I’ll leave you with the last function, how are ASids assigned?
/* allocate and free asid */
status_t OsAllocAsid(UINT32 *asid)
{
UINT32 flags;
LOS_SpinLockSave(& g_cpuAsidLock, & flags); UINT32 firstZeroBit =LOS_BitmapFfz(g_asidPool,1UL << MMU_ARM_ASID_BITS);
if (firstZeroBit >= 0 && firstZeroBit < (1UL << MMU_ARM_ASID_BITS)) {
LOS_BitmapSetNBits(g_asidPool firstZeroBit,1);
*asid = firstZeroBit;
LOS_SpinUnlockRestore(& g_cpuAsidLock, flags);return LOS_OK;
}
LOS_SpinUnlockRestore(& g_cpuAsidLock, flags);return firstZeroBit;
}
Copy the code
Intensive reading of the kernel source code
Four code stores synchronous annotation kernel source code, >> view the Gitee repository
Analysis of 100 blogs. Dig deep into the core
Add comments to hongmeng kernel source code process, sort out the following article. Content based on the source code, often in life scene analogy as much as possible into the kernel knowledge of a scene, with a pictorial sense, easy to understand memory. It’s important to speak in a way that others can understand! The 100 blogs are by no means a bunch of ridiculously difficult concepts being put forward by Baidu. That’s not interesting. More hope to make the kernel become lifelike, feel more intimate. It’s hard, it’s hard, but there’s no turning back. 😛 and code bugs need to be constantly debug, there will be many mistakes and omissions in the article and annotation content, please forgive, but will be repeatedly amended, continuous update. Xx represents the number of modifications, refined, concise and comprehensive, and strive to create high-quality content.
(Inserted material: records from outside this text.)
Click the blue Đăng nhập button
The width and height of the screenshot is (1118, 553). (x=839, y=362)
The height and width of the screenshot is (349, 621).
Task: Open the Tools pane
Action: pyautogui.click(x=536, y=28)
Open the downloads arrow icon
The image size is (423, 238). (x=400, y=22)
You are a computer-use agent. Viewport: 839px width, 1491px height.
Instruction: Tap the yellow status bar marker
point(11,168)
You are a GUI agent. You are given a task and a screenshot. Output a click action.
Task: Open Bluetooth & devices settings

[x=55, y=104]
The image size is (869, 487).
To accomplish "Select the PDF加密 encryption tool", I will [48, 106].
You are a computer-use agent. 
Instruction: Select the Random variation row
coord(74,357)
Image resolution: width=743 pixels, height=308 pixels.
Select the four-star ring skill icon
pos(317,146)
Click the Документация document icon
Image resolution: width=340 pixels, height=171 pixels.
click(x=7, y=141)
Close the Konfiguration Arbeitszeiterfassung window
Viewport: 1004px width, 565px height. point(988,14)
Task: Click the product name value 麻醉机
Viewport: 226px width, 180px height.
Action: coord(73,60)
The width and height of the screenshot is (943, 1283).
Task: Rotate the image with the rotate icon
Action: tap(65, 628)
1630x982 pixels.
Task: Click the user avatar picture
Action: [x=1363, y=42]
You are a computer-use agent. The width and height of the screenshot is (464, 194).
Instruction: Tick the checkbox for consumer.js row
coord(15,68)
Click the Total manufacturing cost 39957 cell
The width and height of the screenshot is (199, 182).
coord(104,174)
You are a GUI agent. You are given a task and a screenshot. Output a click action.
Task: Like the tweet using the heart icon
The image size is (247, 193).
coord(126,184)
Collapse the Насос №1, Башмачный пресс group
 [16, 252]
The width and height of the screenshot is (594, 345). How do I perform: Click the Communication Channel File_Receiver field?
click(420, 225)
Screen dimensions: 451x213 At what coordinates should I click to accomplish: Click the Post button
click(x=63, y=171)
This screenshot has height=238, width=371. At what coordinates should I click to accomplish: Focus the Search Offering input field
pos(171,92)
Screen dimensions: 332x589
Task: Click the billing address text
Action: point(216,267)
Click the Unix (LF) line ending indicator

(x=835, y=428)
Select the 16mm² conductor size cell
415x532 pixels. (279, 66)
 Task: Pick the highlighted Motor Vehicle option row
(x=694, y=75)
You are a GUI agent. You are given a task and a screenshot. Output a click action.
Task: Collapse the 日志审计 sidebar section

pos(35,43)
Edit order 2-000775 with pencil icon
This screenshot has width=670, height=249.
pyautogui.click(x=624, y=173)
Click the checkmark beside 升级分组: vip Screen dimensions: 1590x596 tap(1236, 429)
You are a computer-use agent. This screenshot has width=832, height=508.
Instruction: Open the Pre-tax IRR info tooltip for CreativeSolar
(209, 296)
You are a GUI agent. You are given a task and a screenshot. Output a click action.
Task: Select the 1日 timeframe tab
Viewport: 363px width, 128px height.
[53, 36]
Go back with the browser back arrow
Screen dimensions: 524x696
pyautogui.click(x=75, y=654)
Compile build | The fundamental tools | Loading operation | Process management |
---|---|---|---|
Compile environment The build process Environment script Build tools Designed.the gn application Ninja ninja |
Two-way linked list Bitmap management In the stack way The timer Atomic operation Time management |
The ELF format The ELF parsing Static link relocation Process image |
Process management Process concept Fork Special process Process recycling Signal production Signal consumption Shell editor Shell parsing |
Process of communication | Memory management | Ins and outs | Task management |
spinlocks The mutex Process of communication A semaphore Incident control The message queue |
Memory allocation Memory management Memory assembly The memory mapping Rules of memory Physical memory |
Total directory Scheduling the story Main memory slave The source code comments Source structure Static site |
The clock task Task scheduling Task management The scheduling queue Scheduling mechanism Thread concept Concurrent parallel The system calls Task switching |
The file system | Hardware architecture | ||
File concept The file system The index node Mount the directory Root file system Character device VFS File handle Pipeline file |
Compilation basis Assembly and the cords Working mode register Anomaly over Assembly summary Interrupt switch Interrupt concept Interrupt management |
HongMeng station | into a little bit every day, the original is not easy, welcome to reprint, please indicate the source.